◆ TASK INSTRUCTIONS ◆
An exact copy of all the data is required.

◆ Dataset entries ◆
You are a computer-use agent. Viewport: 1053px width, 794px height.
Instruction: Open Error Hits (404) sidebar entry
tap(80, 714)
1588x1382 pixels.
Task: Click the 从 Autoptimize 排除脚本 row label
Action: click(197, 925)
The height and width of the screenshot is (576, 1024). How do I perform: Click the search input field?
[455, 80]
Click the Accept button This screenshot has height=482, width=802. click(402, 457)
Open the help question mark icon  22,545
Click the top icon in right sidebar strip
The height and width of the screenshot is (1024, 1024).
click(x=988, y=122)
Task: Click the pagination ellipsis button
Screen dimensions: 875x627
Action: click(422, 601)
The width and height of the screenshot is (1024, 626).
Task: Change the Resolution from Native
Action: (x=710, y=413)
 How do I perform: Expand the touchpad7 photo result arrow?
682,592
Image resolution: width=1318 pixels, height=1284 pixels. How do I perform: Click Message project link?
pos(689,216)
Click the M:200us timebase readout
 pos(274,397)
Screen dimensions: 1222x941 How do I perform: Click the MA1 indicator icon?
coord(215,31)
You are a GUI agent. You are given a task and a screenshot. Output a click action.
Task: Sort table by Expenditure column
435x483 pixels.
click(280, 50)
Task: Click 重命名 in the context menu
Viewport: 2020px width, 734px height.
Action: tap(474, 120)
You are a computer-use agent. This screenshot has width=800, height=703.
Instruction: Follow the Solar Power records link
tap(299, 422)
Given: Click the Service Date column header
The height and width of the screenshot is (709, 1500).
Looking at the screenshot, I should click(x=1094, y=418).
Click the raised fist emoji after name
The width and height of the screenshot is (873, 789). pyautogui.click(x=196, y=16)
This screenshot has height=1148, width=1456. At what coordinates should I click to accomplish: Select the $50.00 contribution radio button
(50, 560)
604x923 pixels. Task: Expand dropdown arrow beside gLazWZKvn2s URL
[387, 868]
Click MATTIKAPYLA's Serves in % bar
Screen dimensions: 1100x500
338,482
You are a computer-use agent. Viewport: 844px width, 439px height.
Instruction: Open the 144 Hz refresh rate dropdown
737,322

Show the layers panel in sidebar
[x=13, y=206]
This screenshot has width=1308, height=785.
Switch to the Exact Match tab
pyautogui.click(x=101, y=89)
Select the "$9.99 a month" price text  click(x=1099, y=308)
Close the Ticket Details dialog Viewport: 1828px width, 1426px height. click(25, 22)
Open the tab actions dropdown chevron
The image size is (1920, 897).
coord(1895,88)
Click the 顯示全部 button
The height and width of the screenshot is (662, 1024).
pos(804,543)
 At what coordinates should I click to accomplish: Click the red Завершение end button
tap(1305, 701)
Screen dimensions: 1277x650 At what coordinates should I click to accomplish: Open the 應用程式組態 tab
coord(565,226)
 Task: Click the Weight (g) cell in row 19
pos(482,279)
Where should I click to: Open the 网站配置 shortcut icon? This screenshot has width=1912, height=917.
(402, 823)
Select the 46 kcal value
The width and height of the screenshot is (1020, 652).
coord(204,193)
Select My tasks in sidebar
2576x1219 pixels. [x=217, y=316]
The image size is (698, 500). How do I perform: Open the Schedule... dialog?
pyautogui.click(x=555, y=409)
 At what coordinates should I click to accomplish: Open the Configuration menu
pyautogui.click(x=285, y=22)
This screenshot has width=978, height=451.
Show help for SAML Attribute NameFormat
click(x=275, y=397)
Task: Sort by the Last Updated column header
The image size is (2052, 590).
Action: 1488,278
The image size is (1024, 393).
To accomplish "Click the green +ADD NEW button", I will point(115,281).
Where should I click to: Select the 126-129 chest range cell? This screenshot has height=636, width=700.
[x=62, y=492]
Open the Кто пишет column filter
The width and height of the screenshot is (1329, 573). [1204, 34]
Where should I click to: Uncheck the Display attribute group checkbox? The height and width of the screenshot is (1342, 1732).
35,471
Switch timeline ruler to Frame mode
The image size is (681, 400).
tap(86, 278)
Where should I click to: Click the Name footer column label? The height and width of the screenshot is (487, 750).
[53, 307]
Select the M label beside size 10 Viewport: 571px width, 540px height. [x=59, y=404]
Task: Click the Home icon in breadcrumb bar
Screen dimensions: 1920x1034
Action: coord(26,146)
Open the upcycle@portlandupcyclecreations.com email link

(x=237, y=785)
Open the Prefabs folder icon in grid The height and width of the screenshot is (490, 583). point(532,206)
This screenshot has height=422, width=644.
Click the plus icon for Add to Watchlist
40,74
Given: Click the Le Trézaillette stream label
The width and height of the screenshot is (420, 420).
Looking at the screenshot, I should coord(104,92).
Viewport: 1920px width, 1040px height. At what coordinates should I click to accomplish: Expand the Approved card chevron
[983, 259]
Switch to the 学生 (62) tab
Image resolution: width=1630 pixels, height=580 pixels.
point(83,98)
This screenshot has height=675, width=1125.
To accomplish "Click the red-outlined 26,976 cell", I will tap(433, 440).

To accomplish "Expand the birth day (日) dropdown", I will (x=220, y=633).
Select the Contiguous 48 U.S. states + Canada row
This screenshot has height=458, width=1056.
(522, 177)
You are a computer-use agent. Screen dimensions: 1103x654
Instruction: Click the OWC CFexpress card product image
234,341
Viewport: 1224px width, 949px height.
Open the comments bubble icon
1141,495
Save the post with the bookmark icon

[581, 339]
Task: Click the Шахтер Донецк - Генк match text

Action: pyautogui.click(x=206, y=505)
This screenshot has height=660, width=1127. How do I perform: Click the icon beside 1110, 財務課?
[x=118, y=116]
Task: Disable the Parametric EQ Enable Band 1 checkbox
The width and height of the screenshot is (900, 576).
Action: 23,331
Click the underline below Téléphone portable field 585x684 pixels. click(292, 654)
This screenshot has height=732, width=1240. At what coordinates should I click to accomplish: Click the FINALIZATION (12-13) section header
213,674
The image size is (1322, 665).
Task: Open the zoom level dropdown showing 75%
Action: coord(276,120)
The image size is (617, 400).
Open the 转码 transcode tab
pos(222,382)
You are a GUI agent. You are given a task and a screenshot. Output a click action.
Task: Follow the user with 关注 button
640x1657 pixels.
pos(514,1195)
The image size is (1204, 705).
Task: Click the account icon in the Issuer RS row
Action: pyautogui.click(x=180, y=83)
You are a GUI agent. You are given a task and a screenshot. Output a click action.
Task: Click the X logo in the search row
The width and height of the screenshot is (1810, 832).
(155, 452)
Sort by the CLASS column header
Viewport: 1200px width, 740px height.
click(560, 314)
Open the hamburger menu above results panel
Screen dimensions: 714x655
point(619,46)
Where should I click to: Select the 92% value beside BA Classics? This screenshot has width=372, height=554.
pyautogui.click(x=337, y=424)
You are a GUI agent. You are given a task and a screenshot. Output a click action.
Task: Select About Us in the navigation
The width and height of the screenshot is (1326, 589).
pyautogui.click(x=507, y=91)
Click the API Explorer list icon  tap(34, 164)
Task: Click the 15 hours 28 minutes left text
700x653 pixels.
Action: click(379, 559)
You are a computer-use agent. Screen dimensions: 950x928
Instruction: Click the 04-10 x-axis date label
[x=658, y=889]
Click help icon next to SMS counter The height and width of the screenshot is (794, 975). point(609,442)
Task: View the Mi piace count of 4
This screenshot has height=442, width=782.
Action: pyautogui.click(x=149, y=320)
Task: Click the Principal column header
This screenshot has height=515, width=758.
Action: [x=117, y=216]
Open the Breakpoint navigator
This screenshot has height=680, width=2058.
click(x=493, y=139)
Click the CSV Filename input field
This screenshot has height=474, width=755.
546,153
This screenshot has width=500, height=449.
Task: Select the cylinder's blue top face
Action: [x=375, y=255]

◆ SOLUTION ◆
You are a computer-use agent. Viewport: 1053px width, 794px height.
Instruction: Open Error Hits (404) sidebar entry
tap(80, 714)
1588x1382 pixels.
Task: Click the 从 Autoptimize 排除脚本 row label
Action: click(197, 925)
The height and width of the screenshot is (576, 1024). How do I perform: Click the search input field?
[455, 80]
Click the Accept button This screenshot has height=482, width=802. click(402, 457)
Open the help question mark icon  22,545
Click the top icon in right sidebar strip
The height and width of the screenshot is (1024, 1024).
click(x=988, y=122)
Task: Click the pagination ellipsis button
Screen dimensions: 875x627
Action: click(422, 601)
The width and height of the screenshot is (1024, 626).
Task: Change the Resolution from Native
Action: (x=710, y=413)
 How do I perform: Expand the touchpad7 photo result arrow?
682,592
Image resolution: width=1318 pixels, height=1284 pixels. How do I perform: Click Message project link?
pos(689,216)
Click the M:200us timebase readout
 pos(274,397)
Screen dimensions: 1222x941 How do I perform: Click the MA1 indicator icon?
coord(215,31)
You are a GUI agent. You are given a task and a screenshot. Output a click action.
Task: Sort table by Expenditure column
435x483 pixels.
click(280, 50)
Task: Click 重命名 in the context menu
Viewport: 2020px width, 734px height.
Action: tap(474, 120)
You are a computer-use agent. This screenshot has width=800, height=703.
Instruction: Follow the Solar Power records link
tap(299, 422)
Given: Click the Service Date column header
The height and width of the screenshot is (709, 1500).
Looking at the screenshot, I should click(x=1094, y=418).
Click the raised fist emoji after name
The width and height of the screenshot is (873, 789). pyautogui.click(x=196, y=16)
This screenshot has height=1148, width=1456. At what coordinates should I click to accomplish: Select the $50.00 contribution radio button
(50, 560)
604x923 pixels. Task: Expand dropdown arrow beside gLazWZKvn2s URL
[387, 868]
Click MATTIKAPYLA's Serves in % bar
Screen dimensions: 1100x500
338,482
You are a computer-use agent. Viewport: 844px width, 439px height.
Instruction: Open the 144 Hz refresh rate dropdown
737,322

Show the layers panel in sidebar
[x=13, y=206]
This screenshot has width=1308, height=785.
Switch to the Exact Match tab
pyautogui.click(x=101, y=89)
Select the "$9.99 a month" price text  click(x=1099, y=308)
Close the Ticket Details dialog Viewport: 1828px width, 1426px height. click(25, 22)
Open the tab actions dropdown chevron
The image size is (1920, 897).
coord(1895,88)
Click the 顯示全部 button
The height and width of the screenshot is (662, 1024).
pos(804,543)
 At what coordinates should I click to accomplish: Click the red Завершение end button
tap(1305, 701)
Screen dimensions: 1277x650 At what coordinates should I click to accomplish: Open the 應用程式組態 tab
coord(565,226)
 Task: Click the Weight (g) cell in row 19
pos(482,279)
Where should I click to: Open the 网站配置 shortcut icon? This screenshot has width=1912, height=917.
(402, 823)
Select the 46 kcal value
The width and height of the screenshot is (1020, 652).
coord(204,193)
Select My tasks in sidebar
2576x1219 pixels. [x=217, y=316]
The image size is (698, 500). How do I perform: Open the Schedule... dialog?
pyautogui.click(x=555, y=409)
 At what coordinates should I click to accomplish: Open the Configuration menu
pyautogui.click(x=285, y=22)
This screenshot has width=978, height=451.
Show help for SAML Attribute NameFormat
click(x=275, y=397)
Task: Sort by the Last Updated column header
The image size is (2052, 590).
Action: 1488,278
The image size is (1024, 393).
To accomplish "Click the green +ADD NEW button", I will point(115,281).
Where should I click to: Select the 126-129 chest range cell? This screenshot has height=636, width=700.
[x=62, y=492]
Open the Кто пишет column filter
The width and height of the screenshot is (1329, 573). [1204, 34]
Where should I click to: Uncheck the Display attribute group checkbox? The height and width of the screenshot is (1342, 1732).
35,471
Switch timeline ruler to Frame mode
The image size is (681, 400).
tap(86, 278)
Where should I click to: Click the Name footer column label? The height and width of the screenshot is (487, 750).
[53, 307]
Select the M label beside size 10 Viewport: 571px width, 540px height. [x=59, y=404]
Task: Click the Home icon in breadcrumb bar
Screen dimensions: 1920x1034
Action: coord(26,146)
Open the upcycle@portlandupcyclecreations.com email link

(x=237, y=785)
Open the Prefabs folder icon in grid The height and width of the screenshot is (490, 583). point(532,206)
This screenshot has height=422, width=644.
Click the plus icon for Add to Watchlist
40,74
Given: Click the Le Trézaillette stream label
The width and height of the screenshot is (420, 420).
Looking at the screenshot, I should coord(104,92).
Viewport: 1920px width, 1040px height. At what coordinates should I click to accomplish: Expand the Approved card chevron
[983, 259]
Switch to the 学生 (62) tab
Image resolution: width=1630 pixels, height=580 pixels.
point(83,98)
This screenshot has height=675, width=1125.
To accomplish "Click the red-outlined 26,976 cell", I will tap(433, 440).

To accomplish "Expand the birth day (日) dropdown", I will (x=220, y=633).
Select the Contiguous 48 U.S. states + Canada row
This screenshot has height=458, width=1056.
(522, 177)
You are a computer-use agent. Screen dimensions: 1103x654
Instruction: Click the OWC CFexpress card product image
234,341
Viewport: 1224px width, 949px height.
Open the comments bubble icon
1141,495
Save the post with the bookmark icon

[581, 339]
Task: Click the Шахтер Донецк - Генк match text

Action: pyautogui.click(x=206, y=505)
This screenshot has height=660, width=1127. How do I perform: Click the icon beside 1110, 財務課?
[x=118, y=116]
Task: Disable the Parametric EQ Enable Band 1 checkbox
The width and height of the screenshot is (900, 576).
Action: 23,331
Click the underline below Téléphone portable field 585x684 pixels. click(292, 654)
This screenshot has height=732, width=1240. At what coordinates should I click to accomplish: Click the FINALIZATION (12-13) section header
213,674
The image size is (1322, 665).
Task: Open the zoom level dropdown showing 75%
Action: coord(276,120)
The image size is (617, 400).
Open the 转码 transcode tab
pos(222,382)
You are a GUI agent. You are given a task and a screenshot. Output a click action.
Task: Follow the user with 关注 button
640x1657 pixels.
pos(514,1195)
The image size is (1204, 705).
Task: Click the account icon in the Issuer RS row
Action: pyautogui.click(x=180, y=83)
You are a GUI agent. You are given a task and a screenshot. Output a click action.
Task: Click the X logo in the search row
The width and height of the screenshot is (1810, 832).
(155, 452)
Sort by the CLASS column header
Viewport: 1200px width, 740px height.
click(560, 314)
Open the hamburger menu above results panel
Screen dimensions: 714x655
point(619,46)
Where should I click to: Select the 92% value beside BA Classics? This screenshot has width=372, height=554.
pyautogui.click(x=337, y=424)
You are a GUI agent. You are given a task and a screenshot. Output a click action.
Task: Select About Us in the navigation
The width and height of the screenshot is (1326, 589).
pyautogui.click(x=507, y=91)
Click the API Explorer list icon  tap(34, 164)
Task: Click the 15 hours 28 minutes left text
700x653 pixels.
Action: click(379, 559)
You are a computer-use agent. Screen dimensions: 950x928
Instruction: Click the 04-10 x-axis date label
[x=658, y=889]
Click help icon next to SMS counter The height and width of the screenshot is (794, 975). point(609,442)
Task: View the Mi piace count of 4
This screenshot has height=442, width=782.
Action: pyautogui.click(x=149, y=320)
Task: Click the Principal column header
This screenshot has height=515, width=758.
Action: [x=117, y=216]
Open the Breakpoint navigator
This screenshot has height=680, width=2058.
click(x=493, y=139)
Click the CSV Filename input field
This screenshot has height=474, width=755.
546,153
This screenshot has width=500, height=449.
Task: Select the cylinder's blue top face
Action: [x=375, y=255]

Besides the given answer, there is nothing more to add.